The vision of The International Year of Astronomy 2009 was to enable every person to become aware of the impact of astronomy and all sciences on our daily activities. Through this scientific knowledge it was hoped all could see how it contributed and furthered an unbiased and harmonious civilization. It was further hoped that unions between licensed and qualified as well as the amateur astronomer would be brought forth. In Long Beach, California, at the winter meeting of the American Astronomical Society, The U.S. International Year of Astronomy 2009 commenced on January 6, 2009.

Through utilisation of the world's oldest telescope at the Cincinnati Observatory, viewing of The Pleiades Star Cluster was sent over the web. Also known as the "Seven Sisters", light from The Pleiades star cluster takes approximately 400 years to reach Earth. Therefore, the photons of light that were viewed were almost identical to that viewed by Galileo with his first telescope. Pompea and members of the International Year of Astronomy team also worked with present day astronomers and optics experts to construct an economical telescope that could be built by kids with ease. The optics needed to be easy to assemble but still allowing kids to see the rings of Saturn. The scope also had allowed city-dwellers to view bright objects regardless of their lack of dark skies due to electric city lighting during the night. The result was the Galileoscope. The colourful plastic pieces allowed the children to conduct optics observations while putting assembling their scopes. The telescopes were available for a nominal fee per scope. "Our particular goal is to get millions of people to look through a telescope for the first time," Pompea said. It was a momentous proposal to produce thousands of inexpensive high-performance telescopes that would allow amateur citizens, especially children, to embrace their initial inspiring glance at the heavens.

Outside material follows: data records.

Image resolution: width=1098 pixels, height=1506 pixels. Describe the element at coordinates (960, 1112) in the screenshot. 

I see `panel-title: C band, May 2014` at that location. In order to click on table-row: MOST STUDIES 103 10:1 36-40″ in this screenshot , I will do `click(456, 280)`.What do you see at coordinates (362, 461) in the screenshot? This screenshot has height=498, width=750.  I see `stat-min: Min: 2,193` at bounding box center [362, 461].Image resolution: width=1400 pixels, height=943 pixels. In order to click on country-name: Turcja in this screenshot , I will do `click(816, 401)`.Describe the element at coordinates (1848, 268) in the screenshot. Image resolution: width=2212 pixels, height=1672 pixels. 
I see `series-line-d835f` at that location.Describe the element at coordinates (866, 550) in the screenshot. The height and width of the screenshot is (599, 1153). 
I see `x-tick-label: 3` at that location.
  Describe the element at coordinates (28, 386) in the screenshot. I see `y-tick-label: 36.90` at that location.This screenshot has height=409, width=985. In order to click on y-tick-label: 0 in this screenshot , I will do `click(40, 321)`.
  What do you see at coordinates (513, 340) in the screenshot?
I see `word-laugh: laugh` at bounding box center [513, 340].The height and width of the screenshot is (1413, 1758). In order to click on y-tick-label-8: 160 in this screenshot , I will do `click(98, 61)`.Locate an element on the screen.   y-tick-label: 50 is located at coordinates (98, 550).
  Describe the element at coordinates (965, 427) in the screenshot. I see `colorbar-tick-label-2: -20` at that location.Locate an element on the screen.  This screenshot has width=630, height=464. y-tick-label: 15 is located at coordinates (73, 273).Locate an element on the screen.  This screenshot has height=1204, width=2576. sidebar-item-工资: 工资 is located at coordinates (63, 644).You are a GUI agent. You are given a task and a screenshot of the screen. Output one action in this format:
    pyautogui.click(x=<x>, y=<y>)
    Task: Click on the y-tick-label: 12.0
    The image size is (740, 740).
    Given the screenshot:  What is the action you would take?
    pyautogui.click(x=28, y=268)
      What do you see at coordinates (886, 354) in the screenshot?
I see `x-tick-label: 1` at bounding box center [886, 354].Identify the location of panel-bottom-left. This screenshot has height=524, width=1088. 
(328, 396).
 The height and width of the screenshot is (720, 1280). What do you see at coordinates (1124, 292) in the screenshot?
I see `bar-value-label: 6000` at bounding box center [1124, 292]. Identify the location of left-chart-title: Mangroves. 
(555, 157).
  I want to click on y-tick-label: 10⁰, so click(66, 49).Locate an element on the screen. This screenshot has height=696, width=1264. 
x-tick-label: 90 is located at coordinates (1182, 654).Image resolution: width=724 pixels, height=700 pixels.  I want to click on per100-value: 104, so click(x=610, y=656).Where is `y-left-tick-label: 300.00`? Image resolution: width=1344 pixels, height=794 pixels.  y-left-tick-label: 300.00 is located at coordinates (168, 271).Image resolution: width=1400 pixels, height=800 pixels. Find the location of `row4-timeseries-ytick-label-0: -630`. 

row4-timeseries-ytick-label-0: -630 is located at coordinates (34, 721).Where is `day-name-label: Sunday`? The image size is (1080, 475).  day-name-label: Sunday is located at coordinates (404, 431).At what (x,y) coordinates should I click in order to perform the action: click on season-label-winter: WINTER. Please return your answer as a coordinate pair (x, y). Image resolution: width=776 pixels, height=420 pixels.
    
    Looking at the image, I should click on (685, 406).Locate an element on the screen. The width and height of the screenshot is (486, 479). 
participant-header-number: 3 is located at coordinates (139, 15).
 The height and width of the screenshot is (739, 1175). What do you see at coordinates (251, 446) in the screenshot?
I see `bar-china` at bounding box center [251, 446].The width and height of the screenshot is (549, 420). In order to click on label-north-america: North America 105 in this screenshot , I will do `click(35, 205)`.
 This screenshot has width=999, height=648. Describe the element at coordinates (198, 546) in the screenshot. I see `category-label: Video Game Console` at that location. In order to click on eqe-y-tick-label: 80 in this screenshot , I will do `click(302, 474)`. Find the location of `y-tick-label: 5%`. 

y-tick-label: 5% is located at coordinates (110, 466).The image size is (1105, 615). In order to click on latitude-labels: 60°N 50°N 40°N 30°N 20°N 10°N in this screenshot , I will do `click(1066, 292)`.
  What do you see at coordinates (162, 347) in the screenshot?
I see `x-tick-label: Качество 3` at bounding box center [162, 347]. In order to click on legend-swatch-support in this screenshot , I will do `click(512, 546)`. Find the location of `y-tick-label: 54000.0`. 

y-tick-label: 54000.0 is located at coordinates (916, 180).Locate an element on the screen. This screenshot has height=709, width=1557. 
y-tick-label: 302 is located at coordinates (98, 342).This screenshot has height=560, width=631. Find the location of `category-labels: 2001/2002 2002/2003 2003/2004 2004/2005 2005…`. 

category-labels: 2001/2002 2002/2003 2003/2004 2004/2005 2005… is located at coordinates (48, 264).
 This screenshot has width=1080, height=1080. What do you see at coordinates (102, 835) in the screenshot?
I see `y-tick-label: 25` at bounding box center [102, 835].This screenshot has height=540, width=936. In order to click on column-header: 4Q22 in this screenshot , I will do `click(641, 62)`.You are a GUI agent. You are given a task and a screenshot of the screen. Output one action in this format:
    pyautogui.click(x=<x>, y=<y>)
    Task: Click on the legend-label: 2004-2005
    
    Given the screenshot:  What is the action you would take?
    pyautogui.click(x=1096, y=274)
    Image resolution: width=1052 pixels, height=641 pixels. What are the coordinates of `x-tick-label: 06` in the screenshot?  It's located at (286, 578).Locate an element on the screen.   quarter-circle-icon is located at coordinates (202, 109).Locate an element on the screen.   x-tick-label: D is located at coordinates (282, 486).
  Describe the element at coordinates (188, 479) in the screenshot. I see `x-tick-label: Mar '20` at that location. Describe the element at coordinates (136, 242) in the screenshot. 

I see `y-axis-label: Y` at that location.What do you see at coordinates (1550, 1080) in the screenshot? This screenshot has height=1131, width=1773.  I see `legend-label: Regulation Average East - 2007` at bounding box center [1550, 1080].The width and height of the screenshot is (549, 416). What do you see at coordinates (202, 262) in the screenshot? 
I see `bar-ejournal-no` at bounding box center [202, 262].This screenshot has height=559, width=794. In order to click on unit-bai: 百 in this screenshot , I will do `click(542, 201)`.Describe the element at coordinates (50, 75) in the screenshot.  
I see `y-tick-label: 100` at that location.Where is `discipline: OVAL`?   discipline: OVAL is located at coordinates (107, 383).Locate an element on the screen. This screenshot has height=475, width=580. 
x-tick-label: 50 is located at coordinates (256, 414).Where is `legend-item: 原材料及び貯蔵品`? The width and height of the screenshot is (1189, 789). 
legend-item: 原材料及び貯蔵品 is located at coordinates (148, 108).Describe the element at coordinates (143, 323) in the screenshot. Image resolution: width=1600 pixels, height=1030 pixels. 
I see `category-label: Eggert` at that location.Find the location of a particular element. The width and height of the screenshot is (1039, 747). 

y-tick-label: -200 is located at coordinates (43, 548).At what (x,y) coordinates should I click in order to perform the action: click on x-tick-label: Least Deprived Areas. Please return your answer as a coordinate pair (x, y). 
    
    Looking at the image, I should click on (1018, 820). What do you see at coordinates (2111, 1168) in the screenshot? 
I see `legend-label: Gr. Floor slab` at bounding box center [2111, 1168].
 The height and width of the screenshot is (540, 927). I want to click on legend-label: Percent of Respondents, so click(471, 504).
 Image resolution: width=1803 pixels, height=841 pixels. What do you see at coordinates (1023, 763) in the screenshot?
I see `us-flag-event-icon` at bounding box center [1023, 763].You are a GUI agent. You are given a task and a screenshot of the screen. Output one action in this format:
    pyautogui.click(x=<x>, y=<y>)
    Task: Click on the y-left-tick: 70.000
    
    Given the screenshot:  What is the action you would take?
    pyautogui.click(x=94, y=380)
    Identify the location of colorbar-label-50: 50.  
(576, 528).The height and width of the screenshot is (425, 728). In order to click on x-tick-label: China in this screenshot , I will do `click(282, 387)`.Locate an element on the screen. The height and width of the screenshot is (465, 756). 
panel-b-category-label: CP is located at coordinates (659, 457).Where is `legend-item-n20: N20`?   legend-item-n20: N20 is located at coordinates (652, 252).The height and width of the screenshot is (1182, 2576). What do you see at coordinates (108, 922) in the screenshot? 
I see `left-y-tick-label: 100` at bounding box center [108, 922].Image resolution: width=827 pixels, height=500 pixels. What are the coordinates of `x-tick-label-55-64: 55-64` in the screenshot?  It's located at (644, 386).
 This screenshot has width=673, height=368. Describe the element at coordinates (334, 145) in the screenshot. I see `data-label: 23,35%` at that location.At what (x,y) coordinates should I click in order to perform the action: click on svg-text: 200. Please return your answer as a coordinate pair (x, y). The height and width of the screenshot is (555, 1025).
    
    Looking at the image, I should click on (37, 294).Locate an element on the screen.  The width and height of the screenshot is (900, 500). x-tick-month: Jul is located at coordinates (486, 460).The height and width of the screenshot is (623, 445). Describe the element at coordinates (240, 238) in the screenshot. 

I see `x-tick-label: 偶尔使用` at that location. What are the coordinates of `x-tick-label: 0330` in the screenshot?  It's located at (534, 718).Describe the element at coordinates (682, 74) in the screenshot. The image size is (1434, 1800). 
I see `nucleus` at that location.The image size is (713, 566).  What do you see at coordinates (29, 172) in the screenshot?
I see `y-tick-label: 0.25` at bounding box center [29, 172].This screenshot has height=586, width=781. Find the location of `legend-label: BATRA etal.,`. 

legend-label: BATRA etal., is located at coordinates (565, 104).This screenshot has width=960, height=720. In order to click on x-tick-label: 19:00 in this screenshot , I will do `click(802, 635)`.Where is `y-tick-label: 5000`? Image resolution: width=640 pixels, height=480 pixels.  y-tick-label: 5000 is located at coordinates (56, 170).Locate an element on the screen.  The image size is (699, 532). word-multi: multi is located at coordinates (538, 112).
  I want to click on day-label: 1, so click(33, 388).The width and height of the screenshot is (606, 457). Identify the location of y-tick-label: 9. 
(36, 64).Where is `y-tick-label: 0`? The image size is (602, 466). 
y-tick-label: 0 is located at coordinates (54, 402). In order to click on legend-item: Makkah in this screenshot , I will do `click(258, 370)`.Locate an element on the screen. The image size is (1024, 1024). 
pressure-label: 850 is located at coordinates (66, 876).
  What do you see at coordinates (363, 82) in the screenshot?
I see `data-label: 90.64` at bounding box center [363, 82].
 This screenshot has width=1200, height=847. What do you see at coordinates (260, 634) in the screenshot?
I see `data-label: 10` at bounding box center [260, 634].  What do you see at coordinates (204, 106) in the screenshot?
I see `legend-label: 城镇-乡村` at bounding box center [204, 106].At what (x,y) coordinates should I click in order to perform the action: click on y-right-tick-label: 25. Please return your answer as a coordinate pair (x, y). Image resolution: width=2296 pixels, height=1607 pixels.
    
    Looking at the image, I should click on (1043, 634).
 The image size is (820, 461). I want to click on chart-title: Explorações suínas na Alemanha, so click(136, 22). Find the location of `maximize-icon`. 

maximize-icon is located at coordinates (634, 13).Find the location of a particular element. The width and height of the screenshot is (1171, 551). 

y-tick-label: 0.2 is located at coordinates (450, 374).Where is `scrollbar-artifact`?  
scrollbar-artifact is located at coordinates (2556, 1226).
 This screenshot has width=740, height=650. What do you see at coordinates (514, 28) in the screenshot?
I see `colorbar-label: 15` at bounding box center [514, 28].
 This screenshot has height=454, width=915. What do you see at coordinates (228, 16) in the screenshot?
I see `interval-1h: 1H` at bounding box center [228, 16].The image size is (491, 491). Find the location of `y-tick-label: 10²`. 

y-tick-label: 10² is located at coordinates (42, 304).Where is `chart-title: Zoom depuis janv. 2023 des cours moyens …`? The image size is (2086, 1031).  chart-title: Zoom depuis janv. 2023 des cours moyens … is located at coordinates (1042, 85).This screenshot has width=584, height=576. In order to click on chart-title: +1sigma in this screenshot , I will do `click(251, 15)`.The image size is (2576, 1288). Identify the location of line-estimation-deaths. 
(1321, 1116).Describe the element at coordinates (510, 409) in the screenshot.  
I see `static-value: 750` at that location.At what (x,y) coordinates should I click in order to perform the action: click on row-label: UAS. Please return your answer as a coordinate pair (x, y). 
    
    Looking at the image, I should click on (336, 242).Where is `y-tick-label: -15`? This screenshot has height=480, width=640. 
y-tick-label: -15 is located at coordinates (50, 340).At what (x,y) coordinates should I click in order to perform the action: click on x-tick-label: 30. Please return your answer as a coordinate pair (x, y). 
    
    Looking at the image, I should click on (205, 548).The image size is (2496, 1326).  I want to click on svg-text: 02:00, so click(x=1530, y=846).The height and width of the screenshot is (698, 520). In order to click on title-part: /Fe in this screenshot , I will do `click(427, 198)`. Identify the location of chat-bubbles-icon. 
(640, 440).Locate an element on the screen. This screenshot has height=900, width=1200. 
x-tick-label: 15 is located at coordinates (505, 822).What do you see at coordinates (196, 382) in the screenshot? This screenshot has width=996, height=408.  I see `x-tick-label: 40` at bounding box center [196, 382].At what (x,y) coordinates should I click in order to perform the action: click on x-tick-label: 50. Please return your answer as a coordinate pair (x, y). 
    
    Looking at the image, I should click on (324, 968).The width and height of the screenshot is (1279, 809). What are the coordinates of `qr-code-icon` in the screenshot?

The initiative also celebrates the 400th anniversary of Galileo Galilei's first telescope observation of the night sky. Galileo did not invent the telescope. He designed and built telescopes with exceedingly powerful resolution and grandeur for his personal use and some of his clients. Galileo's telescopes gained notoriety for their superb and magnificent characteristics. The idea that the Earth and the planets revolved around the Sun was given credence after examinations with Galileo's telescope. Numerous stars in the Milky Way and other areas were also noted. A world of stars reaching out to possibly infinity or to some place of massive radius was not viewed.